[[ TEXT SECTION open ]]

The Dōjima Rice Exchange, first established in 1697 in Osaka, is considered by some to be the first futures exchange market, to meet the needs of samurai who—being paid in rice—needed a stable conversion to coin after a series of bad harvests.

The Chicago Board of Trade (CBOT) listed the first-ever standardized 'exchange traded' forward contracts in 1864, which were called futures contracts. This contract was based on grain trading, and started a trend that saw contracts created on a number of different standardized futures contracts based on commodities, as well as a number of futures exchanges set up in countries around the world. By 1875 cotton futures were being traded in Bombay in India and within a few years this had expanded to futures on edible oilseeds complex, raw jute and jute goods and bullion. In the 1930s two thirds of all futures was in wheat.

The 1972 creation of the International Monetary Market (IMM) by the Chicago Mercantile Exchange was the world's first financial futures exchange, and launched currency futures. In 1976, the IMM added interest rate futures on US treasury bills, and in 1982 they added stock market index futures.

==Risk mitigation==
Although futures contracts are oriented towards a future time point, their main purpose is to mitigate the risk of default by either party in the intervening period. In this vein, the futures exchange requires both parties to put up initial cash, or a performance bond, known as the margin. Margins, sometimes set as a percentage of the value of the futures contract, must be maintained throughout the life of the contract to guarantee the agreement, as over this time the price of the contract can vary as a function of supply and demand, causing one side of the exchange to lose money at the expense of the other.

[[ TEXT SECTION closed ]]
[[ DATA EXTRACTS open ]]

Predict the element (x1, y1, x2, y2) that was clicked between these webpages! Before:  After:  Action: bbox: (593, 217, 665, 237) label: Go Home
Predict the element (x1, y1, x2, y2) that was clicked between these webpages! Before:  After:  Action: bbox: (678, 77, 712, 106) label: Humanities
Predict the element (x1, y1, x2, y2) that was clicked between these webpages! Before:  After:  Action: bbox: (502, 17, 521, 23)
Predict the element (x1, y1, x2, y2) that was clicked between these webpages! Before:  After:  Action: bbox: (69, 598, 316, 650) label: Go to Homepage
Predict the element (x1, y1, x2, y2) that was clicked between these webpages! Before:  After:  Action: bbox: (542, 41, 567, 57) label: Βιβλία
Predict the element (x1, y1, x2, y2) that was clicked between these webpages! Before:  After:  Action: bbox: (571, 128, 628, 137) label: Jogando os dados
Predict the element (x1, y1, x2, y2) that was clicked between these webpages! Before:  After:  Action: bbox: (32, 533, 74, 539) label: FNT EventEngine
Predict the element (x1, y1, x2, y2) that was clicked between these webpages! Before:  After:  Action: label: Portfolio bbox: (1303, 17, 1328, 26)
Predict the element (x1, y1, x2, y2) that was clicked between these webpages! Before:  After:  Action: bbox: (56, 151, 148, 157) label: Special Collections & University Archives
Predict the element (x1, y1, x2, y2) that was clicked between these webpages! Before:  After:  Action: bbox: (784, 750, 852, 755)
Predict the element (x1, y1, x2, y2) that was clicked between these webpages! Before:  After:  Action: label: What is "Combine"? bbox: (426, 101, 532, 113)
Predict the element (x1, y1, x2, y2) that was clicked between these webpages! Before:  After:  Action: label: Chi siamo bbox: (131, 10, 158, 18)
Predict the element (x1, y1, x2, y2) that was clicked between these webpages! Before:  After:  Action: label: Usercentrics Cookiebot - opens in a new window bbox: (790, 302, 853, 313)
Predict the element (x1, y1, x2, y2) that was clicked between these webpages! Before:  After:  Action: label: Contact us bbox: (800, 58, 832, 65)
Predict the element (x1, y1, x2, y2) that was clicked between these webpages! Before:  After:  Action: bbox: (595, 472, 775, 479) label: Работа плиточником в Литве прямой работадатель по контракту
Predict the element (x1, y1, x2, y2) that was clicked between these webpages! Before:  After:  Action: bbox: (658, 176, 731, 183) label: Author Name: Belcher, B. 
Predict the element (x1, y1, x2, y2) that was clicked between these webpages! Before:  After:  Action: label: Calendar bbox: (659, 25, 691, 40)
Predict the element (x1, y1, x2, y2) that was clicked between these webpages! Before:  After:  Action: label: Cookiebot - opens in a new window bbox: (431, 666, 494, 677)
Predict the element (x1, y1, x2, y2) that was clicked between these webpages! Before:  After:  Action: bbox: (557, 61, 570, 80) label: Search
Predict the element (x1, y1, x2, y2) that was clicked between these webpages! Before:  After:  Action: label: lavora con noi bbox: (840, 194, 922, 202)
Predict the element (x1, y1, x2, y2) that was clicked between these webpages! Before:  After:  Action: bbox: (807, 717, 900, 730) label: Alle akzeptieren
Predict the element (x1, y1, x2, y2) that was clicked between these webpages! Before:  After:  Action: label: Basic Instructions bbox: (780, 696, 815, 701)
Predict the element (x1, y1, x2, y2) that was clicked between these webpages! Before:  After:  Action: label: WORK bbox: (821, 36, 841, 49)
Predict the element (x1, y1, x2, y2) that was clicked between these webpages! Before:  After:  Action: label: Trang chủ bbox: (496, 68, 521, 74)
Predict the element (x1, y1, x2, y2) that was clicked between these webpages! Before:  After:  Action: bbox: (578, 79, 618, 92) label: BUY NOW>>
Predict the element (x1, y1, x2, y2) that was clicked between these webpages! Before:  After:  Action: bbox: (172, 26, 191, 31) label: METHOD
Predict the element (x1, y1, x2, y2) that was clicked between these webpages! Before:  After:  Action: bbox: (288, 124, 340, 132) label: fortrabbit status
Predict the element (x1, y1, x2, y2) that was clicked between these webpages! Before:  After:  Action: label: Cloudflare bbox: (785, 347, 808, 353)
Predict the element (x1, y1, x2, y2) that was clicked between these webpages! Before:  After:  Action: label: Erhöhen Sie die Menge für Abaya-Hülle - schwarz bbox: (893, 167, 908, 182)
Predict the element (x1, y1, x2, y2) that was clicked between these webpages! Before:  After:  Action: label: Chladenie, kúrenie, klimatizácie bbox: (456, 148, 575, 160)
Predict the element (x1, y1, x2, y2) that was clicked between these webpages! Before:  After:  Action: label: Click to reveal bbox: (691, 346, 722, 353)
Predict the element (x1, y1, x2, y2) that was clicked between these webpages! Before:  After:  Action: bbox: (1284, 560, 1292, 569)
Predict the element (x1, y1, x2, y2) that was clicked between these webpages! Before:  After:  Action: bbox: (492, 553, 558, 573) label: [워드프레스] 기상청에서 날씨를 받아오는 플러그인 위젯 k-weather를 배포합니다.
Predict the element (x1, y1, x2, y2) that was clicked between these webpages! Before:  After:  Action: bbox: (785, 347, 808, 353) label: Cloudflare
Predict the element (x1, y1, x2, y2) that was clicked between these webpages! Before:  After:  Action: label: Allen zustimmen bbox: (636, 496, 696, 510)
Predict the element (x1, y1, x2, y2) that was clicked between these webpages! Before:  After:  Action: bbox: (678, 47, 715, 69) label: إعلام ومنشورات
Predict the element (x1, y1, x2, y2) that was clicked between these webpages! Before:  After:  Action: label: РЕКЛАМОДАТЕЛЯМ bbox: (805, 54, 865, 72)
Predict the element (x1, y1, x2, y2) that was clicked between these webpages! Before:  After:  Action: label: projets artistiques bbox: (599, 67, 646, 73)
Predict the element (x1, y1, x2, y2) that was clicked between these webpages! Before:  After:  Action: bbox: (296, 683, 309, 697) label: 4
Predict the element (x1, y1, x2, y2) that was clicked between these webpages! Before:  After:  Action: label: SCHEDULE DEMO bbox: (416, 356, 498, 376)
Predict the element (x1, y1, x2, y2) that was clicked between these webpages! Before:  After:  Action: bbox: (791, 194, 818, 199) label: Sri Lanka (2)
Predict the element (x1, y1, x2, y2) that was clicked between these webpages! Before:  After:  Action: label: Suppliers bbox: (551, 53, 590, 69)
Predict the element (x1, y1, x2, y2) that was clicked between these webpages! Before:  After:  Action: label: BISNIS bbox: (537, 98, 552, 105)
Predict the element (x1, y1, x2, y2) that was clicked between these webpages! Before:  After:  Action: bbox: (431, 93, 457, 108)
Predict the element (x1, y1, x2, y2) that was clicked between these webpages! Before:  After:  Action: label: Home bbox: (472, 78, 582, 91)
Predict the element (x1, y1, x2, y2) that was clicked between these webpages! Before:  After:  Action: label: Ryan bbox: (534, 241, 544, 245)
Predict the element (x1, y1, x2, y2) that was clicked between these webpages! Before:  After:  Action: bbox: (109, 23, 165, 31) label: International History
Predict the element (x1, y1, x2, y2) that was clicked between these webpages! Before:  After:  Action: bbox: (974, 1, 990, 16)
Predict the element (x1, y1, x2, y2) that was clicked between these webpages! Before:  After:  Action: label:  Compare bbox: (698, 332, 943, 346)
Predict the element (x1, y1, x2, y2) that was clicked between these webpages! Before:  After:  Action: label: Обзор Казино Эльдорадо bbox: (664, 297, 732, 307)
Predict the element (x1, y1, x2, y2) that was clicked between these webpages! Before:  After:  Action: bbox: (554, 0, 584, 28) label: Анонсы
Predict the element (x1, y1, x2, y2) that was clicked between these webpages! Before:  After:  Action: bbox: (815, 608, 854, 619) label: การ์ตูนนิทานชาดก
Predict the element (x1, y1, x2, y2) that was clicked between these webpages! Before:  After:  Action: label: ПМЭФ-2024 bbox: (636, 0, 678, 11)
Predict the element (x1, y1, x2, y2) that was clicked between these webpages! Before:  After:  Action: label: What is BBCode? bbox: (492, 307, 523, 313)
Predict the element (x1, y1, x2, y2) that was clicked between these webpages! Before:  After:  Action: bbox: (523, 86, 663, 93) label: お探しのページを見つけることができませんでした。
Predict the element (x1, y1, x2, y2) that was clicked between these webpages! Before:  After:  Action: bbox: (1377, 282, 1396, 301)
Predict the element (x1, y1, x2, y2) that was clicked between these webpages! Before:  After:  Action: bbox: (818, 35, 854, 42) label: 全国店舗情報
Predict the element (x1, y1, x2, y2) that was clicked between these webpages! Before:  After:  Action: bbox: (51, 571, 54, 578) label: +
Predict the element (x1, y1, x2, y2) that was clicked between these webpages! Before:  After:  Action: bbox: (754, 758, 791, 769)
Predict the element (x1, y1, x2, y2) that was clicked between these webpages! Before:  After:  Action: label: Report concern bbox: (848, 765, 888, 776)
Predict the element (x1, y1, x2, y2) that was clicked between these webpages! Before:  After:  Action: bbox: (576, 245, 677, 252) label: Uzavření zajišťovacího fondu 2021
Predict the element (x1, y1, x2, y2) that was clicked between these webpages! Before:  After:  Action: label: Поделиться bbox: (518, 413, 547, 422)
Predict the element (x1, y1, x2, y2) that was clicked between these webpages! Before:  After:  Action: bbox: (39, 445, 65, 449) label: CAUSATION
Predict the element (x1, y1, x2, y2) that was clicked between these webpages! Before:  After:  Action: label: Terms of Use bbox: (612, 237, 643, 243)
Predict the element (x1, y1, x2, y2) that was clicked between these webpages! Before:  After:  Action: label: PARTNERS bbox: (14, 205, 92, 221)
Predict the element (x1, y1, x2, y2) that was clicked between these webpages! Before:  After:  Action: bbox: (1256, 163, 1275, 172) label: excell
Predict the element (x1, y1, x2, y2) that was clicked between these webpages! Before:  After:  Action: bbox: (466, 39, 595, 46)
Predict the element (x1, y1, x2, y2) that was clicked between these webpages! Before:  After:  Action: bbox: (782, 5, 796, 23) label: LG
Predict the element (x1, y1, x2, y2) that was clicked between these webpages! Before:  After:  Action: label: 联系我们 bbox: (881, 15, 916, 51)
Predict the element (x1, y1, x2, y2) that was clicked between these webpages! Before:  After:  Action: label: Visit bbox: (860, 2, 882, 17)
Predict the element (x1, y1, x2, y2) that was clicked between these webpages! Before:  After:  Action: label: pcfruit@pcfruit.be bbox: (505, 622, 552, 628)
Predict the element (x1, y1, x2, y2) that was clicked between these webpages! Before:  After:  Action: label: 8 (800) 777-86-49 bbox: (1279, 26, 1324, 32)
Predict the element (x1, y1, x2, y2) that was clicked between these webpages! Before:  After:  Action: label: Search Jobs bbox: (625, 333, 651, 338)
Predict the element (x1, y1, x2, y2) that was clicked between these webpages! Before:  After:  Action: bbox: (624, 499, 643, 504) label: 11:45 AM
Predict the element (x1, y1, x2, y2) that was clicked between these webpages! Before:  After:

[[ DATA EXTRACTS closed ]]

--- TASK INSTRUCTIONS ---
1 - According to the text on futures markets, why must margins be maintained throughout the life of a futures contract? Answer in one to three sentences.
2 - Summarize the text on futures markets in exactly two sentences.
3 - Write out the part of the text on futures markets between "The 1972 creation" and "market index futures.", inclusive.

--- ANSWERS BY ITEM NUMBER ---
1 - Margins must be maintained to guarantee the agreement, because the contract's price can vary with supply and demand over its life. That variation can cause one side of the exchange to lose money at the expense of the other.

2 - Futures trading grew from the Dōjima Rice Exchange in 1697 and the CBOT's first standardized grain futures in 1864 to exchanges and commodity contracts worldwide, and the IMM later launched financial futures on currencies, interest rates, and stock indexes. Futures contracts chiefly serve to mitigate the risk of default by either party, so exchanges require both parties to post and maintain a margin while prices shift with supply and demand.

3 -
The 1972 creation of the International Monetary Market (IMM) by the Chicago Mercantile Exchange was the world's first financial futures exchange, and launched currency futures. In 1976, the IMM added interest rate futures on US treasury bills, and in 1982 they added stock market index futures.